The Associated Press

ALBUQUERQUE, N.M. -- The brutal slayings of two homeless men in Albuquerque underscores the vulnerability of transients, who prosecutors and police said are often victimized but rarely report the crimes.

One of the teens charged with beating the men beyond recognition with cinderblocks, bricks and a metal pole told police the trio had attacked more than 50 other homeless people in recent months.

But police said yesterday no one has come forward to report any potentially linked crimes, despite outreach to the community and the groups that work with transients.

Crimes against transients are historically underreported, Sgt. Simon Drobik said.

"It's a very deep subculture, underground kind of lifestyle. They use street names. . . . They are a hard population to reach. But they are victims, unfortunately," he said.

Meantime, prosecutors were preparing to seek first-degree murder indictments against all three teens, with the expectation of trying them together in adult court.

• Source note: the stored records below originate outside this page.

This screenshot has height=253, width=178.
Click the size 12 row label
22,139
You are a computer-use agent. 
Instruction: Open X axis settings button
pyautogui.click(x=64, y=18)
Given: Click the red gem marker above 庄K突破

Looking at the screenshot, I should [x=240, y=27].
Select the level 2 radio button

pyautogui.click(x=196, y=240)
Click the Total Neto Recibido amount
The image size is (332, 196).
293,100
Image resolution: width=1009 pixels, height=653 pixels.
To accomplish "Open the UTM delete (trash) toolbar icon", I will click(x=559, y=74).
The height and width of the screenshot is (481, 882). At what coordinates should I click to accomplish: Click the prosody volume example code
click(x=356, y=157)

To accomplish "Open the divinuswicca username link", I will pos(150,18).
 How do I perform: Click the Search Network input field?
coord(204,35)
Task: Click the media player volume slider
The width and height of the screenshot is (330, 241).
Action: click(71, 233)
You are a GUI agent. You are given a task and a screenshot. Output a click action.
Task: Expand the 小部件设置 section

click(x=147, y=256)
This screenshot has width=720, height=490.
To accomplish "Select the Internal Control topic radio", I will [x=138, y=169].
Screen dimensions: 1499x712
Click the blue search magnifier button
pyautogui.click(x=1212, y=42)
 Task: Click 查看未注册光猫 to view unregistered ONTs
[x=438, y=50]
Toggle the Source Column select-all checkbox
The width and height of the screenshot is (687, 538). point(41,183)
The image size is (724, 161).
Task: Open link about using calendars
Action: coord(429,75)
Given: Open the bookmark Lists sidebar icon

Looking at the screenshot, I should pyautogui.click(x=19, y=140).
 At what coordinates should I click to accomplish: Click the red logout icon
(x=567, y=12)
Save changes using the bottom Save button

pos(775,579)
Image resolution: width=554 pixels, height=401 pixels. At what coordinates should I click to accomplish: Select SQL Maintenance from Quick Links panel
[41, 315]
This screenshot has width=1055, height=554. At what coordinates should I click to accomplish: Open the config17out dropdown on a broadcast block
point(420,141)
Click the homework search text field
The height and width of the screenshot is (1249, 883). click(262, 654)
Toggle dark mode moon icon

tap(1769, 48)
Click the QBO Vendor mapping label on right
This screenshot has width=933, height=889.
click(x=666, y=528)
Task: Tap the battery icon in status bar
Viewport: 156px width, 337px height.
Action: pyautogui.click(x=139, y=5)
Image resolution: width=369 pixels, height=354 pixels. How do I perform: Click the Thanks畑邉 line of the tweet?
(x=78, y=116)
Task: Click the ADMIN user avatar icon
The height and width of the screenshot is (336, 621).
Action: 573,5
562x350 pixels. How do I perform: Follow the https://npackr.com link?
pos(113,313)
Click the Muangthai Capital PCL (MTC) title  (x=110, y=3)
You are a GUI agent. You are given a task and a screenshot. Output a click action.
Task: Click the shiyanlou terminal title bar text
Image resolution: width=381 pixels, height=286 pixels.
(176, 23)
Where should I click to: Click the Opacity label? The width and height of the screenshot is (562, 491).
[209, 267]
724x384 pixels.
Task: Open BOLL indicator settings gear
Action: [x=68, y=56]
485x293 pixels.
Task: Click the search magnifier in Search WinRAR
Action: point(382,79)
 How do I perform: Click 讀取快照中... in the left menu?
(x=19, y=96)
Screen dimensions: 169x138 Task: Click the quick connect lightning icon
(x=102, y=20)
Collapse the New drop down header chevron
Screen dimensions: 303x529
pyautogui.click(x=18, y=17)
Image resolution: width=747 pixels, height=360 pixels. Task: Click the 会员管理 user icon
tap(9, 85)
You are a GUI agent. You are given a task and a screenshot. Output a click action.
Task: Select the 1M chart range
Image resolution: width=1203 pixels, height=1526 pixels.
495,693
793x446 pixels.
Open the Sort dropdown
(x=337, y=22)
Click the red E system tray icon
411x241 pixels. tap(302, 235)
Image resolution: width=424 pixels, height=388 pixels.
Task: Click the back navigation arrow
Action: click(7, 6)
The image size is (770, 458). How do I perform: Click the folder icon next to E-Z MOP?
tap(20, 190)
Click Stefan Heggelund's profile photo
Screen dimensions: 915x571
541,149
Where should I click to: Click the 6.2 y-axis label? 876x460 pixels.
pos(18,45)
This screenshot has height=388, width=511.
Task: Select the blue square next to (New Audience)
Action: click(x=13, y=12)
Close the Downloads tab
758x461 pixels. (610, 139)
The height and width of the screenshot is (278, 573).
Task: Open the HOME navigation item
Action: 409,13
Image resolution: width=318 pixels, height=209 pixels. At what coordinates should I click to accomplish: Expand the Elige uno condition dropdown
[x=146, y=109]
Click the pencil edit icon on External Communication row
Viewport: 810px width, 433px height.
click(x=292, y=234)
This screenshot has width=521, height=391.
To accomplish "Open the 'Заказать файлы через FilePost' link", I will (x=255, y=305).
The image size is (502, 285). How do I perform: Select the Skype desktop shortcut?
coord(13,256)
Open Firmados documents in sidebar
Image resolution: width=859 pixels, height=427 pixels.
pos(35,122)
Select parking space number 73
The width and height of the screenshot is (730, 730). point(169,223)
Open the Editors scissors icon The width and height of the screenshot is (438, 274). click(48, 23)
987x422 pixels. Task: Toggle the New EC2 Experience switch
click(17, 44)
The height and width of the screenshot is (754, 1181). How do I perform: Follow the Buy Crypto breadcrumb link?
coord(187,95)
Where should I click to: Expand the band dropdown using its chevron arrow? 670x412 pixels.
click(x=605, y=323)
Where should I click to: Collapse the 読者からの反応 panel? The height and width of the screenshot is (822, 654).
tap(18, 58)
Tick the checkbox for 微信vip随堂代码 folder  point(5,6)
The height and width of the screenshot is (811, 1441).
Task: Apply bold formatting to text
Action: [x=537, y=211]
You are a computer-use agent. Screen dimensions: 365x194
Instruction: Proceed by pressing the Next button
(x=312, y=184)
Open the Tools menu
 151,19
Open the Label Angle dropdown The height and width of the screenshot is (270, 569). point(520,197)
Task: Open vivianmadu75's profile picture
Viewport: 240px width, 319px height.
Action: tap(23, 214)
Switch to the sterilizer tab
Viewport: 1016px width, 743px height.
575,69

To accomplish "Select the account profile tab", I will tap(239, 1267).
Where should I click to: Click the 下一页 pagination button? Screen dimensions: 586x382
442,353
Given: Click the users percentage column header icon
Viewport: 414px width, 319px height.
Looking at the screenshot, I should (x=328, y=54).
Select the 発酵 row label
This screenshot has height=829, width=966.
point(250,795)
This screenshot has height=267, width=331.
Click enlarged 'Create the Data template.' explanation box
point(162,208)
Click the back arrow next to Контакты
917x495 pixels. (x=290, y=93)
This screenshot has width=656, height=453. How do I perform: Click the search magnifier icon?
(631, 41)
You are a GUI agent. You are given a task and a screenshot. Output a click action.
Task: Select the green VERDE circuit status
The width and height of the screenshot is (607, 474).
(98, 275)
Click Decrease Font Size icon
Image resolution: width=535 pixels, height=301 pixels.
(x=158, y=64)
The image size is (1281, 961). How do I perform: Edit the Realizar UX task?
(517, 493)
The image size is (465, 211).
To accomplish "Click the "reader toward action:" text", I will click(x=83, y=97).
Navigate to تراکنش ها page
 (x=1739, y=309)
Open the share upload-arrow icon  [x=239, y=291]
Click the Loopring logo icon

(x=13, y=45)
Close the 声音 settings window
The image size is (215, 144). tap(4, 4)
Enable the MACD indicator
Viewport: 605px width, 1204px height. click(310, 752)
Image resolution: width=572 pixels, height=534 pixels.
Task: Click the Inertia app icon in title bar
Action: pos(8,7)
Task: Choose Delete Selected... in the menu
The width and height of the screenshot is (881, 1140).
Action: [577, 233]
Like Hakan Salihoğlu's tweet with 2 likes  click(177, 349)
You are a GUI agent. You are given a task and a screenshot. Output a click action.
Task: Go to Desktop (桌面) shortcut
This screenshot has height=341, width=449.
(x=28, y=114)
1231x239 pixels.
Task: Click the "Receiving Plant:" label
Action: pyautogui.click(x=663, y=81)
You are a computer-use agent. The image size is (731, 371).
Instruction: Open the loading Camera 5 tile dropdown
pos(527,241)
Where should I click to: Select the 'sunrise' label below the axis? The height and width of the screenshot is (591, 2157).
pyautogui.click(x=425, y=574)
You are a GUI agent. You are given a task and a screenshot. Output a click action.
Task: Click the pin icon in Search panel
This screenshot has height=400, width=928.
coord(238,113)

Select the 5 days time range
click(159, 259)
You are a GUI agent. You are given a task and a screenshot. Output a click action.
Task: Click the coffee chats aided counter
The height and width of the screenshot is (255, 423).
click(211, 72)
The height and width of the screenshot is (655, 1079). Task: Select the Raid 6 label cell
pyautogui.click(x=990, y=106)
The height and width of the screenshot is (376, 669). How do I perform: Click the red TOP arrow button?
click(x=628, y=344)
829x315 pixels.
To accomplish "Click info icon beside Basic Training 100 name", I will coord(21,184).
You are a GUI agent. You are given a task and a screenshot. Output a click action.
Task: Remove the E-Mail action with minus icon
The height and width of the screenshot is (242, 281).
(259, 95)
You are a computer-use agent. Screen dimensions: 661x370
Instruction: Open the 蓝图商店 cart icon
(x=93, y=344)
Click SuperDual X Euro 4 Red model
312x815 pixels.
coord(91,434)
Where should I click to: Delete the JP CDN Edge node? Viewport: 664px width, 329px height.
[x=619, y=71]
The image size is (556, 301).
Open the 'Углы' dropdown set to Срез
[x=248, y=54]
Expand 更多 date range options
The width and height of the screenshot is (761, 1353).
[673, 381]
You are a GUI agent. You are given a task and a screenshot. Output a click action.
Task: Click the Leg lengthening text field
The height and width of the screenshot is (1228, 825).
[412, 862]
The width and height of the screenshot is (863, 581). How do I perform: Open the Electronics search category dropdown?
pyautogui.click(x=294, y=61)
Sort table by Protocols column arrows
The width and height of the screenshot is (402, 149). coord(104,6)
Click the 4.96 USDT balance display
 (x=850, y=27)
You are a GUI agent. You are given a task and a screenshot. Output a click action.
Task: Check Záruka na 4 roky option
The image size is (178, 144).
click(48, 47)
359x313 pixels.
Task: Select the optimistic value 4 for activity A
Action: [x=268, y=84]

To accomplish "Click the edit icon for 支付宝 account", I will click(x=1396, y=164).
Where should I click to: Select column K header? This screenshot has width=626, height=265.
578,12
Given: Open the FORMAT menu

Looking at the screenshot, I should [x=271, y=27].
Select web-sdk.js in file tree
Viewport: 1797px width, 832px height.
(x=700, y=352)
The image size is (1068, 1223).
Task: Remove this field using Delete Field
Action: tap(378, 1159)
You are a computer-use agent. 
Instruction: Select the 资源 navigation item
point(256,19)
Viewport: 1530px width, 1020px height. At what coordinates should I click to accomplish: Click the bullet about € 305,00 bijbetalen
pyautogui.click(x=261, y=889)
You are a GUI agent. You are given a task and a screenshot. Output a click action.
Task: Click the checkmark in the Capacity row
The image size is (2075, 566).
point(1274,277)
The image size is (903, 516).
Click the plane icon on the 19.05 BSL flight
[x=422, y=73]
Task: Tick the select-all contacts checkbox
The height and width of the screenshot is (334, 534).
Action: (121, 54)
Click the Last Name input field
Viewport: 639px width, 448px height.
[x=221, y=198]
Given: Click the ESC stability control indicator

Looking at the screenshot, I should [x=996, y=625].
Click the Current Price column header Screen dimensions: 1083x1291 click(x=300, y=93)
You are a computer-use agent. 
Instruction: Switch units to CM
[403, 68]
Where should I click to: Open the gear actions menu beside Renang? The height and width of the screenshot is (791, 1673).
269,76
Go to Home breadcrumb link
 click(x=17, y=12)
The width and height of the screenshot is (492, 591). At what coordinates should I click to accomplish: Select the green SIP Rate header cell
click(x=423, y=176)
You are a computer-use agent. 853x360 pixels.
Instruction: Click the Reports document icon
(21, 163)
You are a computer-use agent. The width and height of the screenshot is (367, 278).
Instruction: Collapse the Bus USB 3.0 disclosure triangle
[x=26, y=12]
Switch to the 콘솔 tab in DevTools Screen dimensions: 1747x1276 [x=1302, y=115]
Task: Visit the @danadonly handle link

Bernalillo County District Attorney Kari Brandenburg said the 15- and 16-year-olds have been charged as serious youthful offenders, meaning that if they are indicted on the first-degree murder charges they will be tried alongside the 18-year-old suspect in adult court.

Because the two are minors, a judge will have more leeway in sentencing if they are convicted. For adults, first-degree murder carries a mandatory life sentence.

Alex Rios, 18, and the two younger suspects are charged with attacking three homeless men as they slept Friday night in a lot that was a regular camping ground for transients in southwest Albuquerque.

Brandenburg called it a "hateful act" against a vulnerable population. "It boggles all of our minds," she said.

Linda Fuller, director of St. Martin's Hospitality Center, told the Albuquerque Journal that violence among the homeless "has been happening for the 18 years that I've been here. But the public doesn't hear about it until somebody dies."

In June, a homeless woman sleeping on a sidewalk was struck and killed by a pickup truck that police said they believed purposely veered onto the sidewalk. The driver has not been identified.

Andrew Gonzales, homeless since 1996, said he sleeps next to a gravestone in a cemetery. "My friends . . . ask if I'm afraid to be sleeping there with all those dead people," said Gonzales, 59. "I tell them it's not the dead ones you have to worry about."